One of the arguments for 5G, and all of its uber capabilities, is the upcoming densification of networks. That densification will create huge volumes of data.
The latest buzz word in this environment is “fast data.” Now, this is not your run of the mill normal data. This is data that has latency and bandwidth requirements far beyond what present networks are capable of handling.
We are not talking smartphones, either. We are talking true 5G enhanced mobile broadband (eMBB) – high data rates across wide coverage areas. That will require Ultra-Reliable Low-Latency Communications (URLLC) with precise requirements, for latency and reliability, for mission-critical communications, such as remote surgery, autonomous vehicles, real-time multimedia, and the Tactile Internet, etc.
There is quite a bit to this. However, the main requirements are low-latency and high speed (aka bandwidth). The bandwidth part is easier part – low latency, a bit more challenging. However, it all needs are wide spectrum slices.

◆ ◆ ◆ ◆

List of tasks:
1/ In the text on 5G and fast data, what is the name for data whose latency and bandwidth needs go far beyond what present networks can handle?
2/ Extend the text on 5G and fast data, picking up right after its last sentence.

[Records from a data source]
◆ ◆ ◆ ◆

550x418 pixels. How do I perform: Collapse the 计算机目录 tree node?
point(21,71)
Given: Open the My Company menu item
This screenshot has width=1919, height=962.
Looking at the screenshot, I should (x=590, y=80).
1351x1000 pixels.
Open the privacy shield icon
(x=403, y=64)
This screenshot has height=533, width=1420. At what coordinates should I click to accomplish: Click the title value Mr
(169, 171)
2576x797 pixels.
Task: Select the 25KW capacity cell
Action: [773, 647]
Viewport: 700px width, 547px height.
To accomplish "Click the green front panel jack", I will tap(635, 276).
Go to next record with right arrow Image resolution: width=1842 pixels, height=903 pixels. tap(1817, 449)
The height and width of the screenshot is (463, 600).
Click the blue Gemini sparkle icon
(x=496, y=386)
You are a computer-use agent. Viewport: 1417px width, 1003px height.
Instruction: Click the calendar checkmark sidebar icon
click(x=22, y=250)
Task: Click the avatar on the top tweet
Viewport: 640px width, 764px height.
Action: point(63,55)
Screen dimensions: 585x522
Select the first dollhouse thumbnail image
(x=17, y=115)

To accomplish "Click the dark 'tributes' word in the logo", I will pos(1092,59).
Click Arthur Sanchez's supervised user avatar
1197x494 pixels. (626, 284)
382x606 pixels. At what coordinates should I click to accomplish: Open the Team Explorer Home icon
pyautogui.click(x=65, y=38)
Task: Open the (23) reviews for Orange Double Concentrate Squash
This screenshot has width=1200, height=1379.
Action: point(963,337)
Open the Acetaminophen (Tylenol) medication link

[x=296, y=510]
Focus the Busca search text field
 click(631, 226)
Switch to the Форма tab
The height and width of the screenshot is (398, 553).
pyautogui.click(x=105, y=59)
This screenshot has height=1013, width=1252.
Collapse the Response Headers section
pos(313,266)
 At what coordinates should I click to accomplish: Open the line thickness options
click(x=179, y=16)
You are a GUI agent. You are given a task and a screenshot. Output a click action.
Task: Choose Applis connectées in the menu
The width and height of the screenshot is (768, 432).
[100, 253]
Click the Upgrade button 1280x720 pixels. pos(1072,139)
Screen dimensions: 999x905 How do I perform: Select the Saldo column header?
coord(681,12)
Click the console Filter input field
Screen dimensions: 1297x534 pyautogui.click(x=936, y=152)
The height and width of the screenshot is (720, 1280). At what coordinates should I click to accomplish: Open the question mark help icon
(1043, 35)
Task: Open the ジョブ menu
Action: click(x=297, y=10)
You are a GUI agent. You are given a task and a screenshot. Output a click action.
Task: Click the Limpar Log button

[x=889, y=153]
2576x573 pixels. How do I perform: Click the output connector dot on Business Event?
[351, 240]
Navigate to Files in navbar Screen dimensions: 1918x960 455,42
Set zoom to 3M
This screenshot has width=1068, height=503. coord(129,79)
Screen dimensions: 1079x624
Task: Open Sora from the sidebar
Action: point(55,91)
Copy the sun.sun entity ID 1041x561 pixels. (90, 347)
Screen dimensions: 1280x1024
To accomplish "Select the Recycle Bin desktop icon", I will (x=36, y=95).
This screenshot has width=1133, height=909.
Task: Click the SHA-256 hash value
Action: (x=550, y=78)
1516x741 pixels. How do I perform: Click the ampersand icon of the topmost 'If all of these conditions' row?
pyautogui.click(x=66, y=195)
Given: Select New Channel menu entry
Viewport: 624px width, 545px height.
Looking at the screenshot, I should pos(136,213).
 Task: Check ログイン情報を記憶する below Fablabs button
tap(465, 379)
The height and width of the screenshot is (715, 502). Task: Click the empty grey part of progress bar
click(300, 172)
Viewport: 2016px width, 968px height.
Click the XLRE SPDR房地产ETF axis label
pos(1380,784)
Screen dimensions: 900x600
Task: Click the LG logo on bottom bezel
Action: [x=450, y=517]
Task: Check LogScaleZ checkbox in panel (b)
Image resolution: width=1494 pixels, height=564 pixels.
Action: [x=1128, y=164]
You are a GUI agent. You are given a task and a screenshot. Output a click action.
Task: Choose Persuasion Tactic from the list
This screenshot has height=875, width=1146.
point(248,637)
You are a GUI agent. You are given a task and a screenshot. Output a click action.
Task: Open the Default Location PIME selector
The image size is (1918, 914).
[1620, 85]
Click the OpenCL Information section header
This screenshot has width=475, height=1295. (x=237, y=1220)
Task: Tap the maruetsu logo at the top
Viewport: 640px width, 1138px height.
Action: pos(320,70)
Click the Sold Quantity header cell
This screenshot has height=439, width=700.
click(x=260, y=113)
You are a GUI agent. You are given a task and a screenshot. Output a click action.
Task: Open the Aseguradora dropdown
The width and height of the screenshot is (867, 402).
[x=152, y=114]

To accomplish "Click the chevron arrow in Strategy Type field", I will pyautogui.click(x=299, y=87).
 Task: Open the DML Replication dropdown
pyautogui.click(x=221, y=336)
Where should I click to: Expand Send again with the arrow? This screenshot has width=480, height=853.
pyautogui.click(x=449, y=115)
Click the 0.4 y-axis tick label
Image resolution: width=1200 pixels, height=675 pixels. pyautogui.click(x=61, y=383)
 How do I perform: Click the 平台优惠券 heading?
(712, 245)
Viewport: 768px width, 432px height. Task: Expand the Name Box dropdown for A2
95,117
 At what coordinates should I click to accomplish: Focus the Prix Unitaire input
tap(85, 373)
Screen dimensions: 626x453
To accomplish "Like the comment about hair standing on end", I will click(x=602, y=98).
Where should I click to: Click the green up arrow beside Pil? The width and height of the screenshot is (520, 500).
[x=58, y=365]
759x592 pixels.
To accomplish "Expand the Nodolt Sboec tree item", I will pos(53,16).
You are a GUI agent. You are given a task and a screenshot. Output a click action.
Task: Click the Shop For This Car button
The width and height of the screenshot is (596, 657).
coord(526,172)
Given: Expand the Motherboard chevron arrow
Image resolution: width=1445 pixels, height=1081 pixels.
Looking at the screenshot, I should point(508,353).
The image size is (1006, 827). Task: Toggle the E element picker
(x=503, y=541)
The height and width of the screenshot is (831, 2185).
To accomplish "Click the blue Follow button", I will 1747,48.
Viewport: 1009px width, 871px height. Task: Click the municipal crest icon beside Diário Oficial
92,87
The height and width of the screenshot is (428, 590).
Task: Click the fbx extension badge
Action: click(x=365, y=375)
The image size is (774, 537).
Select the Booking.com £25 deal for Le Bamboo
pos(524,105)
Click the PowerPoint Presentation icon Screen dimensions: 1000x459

◆ ◆ ◆ ◆

Expected responses:
1/ Fast data.

2/
eMBB is a primary 5G New Radio (NR) use case platform. It is defined, by the 3GPP, as part of its SMARTER (Study on New Services and Markets Technology Enablers) project. SMARTER was developed to identify high-level use cases and drill down on features and functions that will require 5G advanced technologies. The other two are URLLC and massive machine-type-communications (MMTC).
eMBB requirements vary by scenario, depending on where densification is taking place. One example of “hotspot” scenario is of a dense, close quarters, sporting event loaded with spectators. Here, there will be lots of data going back and forth, but mobility will be low. On the other side of this coin, a good example will be high-speed rail. Here, the demand will be for a high degree of mobility but lower traffic density.
In either case, certain metrics of 5G will be necessary; 10 megabits per second per square meter, average data transfer rates of up to 1 Gbps, with peak data transfer rates in the tens of Gbps. Situational traffic volume may be as high as 1 terabit per second per square kilometer in the more extreme cases. And, latency of 1 millisecond with the ability to sustain up to one million connections per square kilometer.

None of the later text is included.